Announcing the 2022 Creation Fund Awards


July 29, 2022  •  14 minute read

Micaela Tobin performing Almost Songs of the Bakunawa at Coaxial Arts Foundation (2020).

The National Performance Network (NPN) is awarding an initial $402,000 and leveraging an additional $1,785,000 in support of the creation of 23 new artistic works. In addition to Creation Fund support, each project will receive up to an additional $10,000 in Development Fund support and be eligible for presentation support. 
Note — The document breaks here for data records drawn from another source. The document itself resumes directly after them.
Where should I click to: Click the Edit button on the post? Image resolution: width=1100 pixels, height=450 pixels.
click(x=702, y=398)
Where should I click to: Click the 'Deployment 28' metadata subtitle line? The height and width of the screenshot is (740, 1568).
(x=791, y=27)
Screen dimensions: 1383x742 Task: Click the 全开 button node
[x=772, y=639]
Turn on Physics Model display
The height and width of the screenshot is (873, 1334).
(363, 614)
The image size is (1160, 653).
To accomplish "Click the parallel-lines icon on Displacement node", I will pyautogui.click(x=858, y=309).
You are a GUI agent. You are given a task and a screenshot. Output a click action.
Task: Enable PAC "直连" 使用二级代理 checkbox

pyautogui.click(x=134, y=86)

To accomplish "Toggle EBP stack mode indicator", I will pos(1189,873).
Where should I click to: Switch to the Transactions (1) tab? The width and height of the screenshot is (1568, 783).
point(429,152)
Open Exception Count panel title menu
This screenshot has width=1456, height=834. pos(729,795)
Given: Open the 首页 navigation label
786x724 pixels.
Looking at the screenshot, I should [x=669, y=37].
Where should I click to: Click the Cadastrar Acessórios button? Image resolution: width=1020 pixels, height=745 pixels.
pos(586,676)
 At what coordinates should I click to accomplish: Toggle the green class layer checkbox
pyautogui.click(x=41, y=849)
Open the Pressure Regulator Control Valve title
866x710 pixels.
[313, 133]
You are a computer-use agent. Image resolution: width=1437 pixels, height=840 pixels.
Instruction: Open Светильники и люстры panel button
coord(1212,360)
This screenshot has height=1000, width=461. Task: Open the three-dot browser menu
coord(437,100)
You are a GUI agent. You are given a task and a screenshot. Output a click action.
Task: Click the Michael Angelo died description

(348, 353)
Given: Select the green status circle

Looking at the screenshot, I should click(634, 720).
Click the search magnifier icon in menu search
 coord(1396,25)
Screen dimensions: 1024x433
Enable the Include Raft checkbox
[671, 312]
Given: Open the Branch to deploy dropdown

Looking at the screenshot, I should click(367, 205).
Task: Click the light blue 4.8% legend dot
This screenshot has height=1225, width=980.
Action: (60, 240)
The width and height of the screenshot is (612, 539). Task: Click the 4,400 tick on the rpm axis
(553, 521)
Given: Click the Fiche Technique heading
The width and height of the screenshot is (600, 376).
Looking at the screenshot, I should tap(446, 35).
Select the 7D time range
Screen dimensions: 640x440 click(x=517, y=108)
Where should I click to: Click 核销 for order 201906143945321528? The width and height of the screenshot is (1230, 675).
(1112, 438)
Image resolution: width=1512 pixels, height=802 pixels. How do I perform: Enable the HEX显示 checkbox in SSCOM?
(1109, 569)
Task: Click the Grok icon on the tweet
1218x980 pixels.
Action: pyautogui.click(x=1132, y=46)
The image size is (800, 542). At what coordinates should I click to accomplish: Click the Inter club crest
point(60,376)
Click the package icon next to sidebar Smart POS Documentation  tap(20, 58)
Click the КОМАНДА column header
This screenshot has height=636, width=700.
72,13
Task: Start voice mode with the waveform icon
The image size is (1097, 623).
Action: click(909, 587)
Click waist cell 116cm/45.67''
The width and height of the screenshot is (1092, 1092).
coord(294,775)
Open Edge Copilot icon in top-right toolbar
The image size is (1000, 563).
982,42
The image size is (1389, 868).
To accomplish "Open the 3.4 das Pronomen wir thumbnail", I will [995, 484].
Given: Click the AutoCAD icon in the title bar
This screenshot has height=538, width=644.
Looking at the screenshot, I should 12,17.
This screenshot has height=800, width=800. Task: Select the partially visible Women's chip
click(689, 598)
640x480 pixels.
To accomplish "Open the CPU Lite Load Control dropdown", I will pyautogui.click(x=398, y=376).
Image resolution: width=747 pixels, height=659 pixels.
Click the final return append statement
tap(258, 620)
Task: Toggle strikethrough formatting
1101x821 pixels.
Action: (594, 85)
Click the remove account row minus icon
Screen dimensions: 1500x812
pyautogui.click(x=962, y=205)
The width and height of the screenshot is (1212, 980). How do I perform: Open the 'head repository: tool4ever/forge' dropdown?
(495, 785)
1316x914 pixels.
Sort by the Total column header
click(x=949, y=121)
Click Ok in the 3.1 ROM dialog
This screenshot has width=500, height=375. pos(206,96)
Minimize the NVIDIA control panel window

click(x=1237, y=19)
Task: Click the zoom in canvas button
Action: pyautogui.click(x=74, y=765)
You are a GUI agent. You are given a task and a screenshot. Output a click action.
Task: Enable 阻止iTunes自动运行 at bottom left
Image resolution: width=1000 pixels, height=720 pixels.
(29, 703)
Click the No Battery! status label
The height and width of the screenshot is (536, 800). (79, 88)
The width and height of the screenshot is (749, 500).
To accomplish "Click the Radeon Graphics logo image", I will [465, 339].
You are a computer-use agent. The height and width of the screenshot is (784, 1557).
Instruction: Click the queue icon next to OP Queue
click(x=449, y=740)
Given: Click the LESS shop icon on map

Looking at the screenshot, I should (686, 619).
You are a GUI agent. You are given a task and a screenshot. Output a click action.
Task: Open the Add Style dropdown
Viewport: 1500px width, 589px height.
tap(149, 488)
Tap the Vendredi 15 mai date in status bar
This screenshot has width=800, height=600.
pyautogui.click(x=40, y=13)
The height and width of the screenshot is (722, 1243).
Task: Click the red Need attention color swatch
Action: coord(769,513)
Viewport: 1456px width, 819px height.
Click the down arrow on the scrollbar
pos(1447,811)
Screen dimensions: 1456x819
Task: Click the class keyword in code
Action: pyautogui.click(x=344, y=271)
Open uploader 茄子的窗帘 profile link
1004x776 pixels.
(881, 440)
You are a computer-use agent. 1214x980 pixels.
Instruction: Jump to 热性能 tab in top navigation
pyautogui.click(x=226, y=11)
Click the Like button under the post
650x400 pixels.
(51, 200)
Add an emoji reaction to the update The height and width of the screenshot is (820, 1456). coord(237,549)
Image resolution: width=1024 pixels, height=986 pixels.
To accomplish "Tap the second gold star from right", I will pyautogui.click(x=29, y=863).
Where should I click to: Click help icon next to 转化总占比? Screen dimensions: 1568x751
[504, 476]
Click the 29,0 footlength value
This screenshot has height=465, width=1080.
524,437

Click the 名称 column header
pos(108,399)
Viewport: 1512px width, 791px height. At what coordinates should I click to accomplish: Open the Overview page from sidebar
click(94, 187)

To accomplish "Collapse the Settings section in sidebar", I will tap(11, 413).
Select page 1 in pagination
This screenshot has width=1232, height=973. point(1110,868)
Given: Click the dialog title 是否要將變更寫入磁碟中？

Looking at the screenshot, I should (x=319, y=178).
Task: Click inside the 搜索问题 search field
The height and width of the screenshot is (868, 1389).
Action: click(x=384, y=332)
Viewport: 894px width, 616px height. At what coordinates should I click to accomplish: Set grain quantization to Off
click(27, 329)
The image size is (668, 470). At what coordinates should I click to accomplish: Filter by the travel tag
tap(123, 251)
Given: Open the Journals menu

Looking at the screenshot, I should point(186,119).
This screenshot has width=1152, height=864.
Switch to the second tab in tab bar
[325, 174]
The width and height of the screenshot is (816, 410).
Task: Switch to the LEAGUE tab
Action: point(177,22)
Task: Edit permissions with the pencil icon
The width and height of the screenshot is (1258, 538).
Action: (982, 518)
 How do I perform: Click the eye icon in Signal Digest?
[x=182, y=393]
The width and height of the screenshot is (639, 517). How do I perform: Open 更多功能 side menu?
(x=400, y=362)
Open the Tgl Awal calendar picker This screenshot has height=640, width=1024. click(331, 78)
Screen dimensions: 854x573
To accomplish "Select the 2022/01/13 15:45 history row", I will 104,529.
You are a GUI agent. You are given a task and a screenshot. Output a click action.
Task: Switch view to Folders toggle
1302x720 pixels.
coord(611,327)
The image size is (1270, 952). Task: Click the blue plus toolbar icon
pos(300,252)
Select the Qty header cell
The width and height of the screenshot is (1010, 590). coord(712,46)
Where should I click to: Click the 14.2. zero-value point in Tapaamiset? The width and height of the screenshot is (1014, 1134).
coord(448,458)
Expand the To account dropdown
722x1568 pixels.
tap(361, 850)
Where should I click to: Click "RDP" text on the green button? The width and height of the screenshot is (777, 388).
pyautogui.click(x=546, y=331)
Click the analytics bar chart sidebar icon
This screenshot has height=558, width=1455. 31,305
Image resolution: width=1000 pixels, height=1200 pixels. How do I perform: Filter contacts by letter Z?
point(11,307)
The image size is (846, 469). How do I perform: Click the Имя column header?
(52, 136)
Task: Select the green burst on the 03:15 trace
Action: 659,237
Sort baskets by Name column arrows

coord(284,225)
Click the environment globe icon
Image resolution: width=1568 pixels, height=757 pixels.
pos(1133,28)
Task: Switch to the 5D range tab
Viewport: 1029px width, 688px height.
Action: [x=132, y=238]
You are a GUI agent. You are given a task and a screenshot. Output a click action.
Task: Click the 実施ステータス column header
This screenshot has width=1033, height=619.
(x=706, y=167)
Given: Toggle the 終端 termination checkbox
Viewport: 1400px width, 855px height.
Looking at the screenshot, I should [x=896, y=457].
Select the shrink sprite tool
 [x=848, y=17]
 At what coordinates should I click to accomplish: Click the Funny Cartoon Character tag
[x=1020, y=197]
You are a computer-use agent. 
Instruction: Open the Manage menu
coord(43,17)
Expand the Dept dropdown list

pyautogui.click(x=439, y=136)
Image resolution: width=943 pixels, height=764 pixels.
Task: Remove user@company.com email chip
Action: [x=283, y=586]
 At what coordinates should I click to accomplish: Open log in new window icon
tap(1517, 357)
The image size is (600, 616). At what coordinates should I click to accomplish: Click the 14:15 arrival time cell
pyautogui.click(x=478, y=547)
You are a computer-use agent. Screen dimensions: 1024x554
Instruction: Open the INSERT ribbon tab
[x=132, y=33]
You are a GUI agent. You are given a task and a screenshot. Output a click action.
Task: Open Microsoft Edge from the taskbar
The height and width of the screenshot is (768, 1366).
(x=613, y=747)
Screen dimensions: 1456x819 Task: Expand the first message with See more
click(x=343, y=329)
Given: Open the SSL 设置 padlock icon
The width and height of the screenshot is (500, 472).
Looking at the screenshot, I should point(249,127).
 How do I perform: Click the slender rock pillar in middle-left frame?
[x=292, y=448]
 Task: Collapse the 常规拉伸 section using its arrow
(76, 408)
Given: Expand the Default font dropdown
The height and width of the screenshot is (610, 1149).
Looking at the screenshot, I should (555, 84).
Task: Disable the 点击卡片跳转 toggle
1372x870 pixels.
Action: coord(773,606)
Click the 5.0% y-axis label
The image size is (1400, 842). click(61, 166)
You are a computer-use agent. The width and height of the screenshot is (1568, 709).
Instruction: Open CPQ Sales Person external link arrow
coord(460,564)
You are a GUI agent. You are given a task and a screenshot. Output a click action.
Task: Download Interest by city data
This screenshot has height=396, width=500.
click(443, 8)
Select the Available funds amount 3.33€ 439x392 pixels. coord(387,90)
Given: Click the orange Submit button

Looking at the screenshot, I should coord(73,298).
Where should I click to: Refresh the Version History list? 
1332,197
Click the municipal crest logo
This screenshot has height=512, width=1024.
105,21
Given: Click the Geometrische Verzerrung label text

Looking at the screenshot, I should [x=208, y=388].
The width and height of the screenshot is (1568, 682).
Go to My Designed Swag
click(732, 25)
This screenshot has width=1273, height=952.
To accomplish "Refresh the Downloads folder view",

The 2022 Creation Fund awardees represent dozens of artists spread across fourteen US states. Their projects take the form of oral histories, shared feasts and family meals, installations made from roofing material, and experimental and surrealist operas. Many seek to answer the question posed by New Orleans–based choreographer Ryuta Iwashita of re:FRAME Collective in their application: “In a country of severe violence, segregation, and isolation, can we model something that goes beyond that—not even to the world, just to each other?”

One work will expunge the actual criminal records of BIPOC community members with a misdemeanor or nonviolent felony in their past, another explores the culinary and political impacts climate has had on East Asian populations. One project deploys “doing nothing” as a creative personal and political survival strategy, while in another a priestess of twerk will guide audiences through a temple with personally tailored rituals. Artists will create space to process uncertainty, grief, and restlessness from the COVID-19 pandemic and celebrate Southwestern non-immigrant Latinx histories, Black queer divinity, and queer Palestinian liberation.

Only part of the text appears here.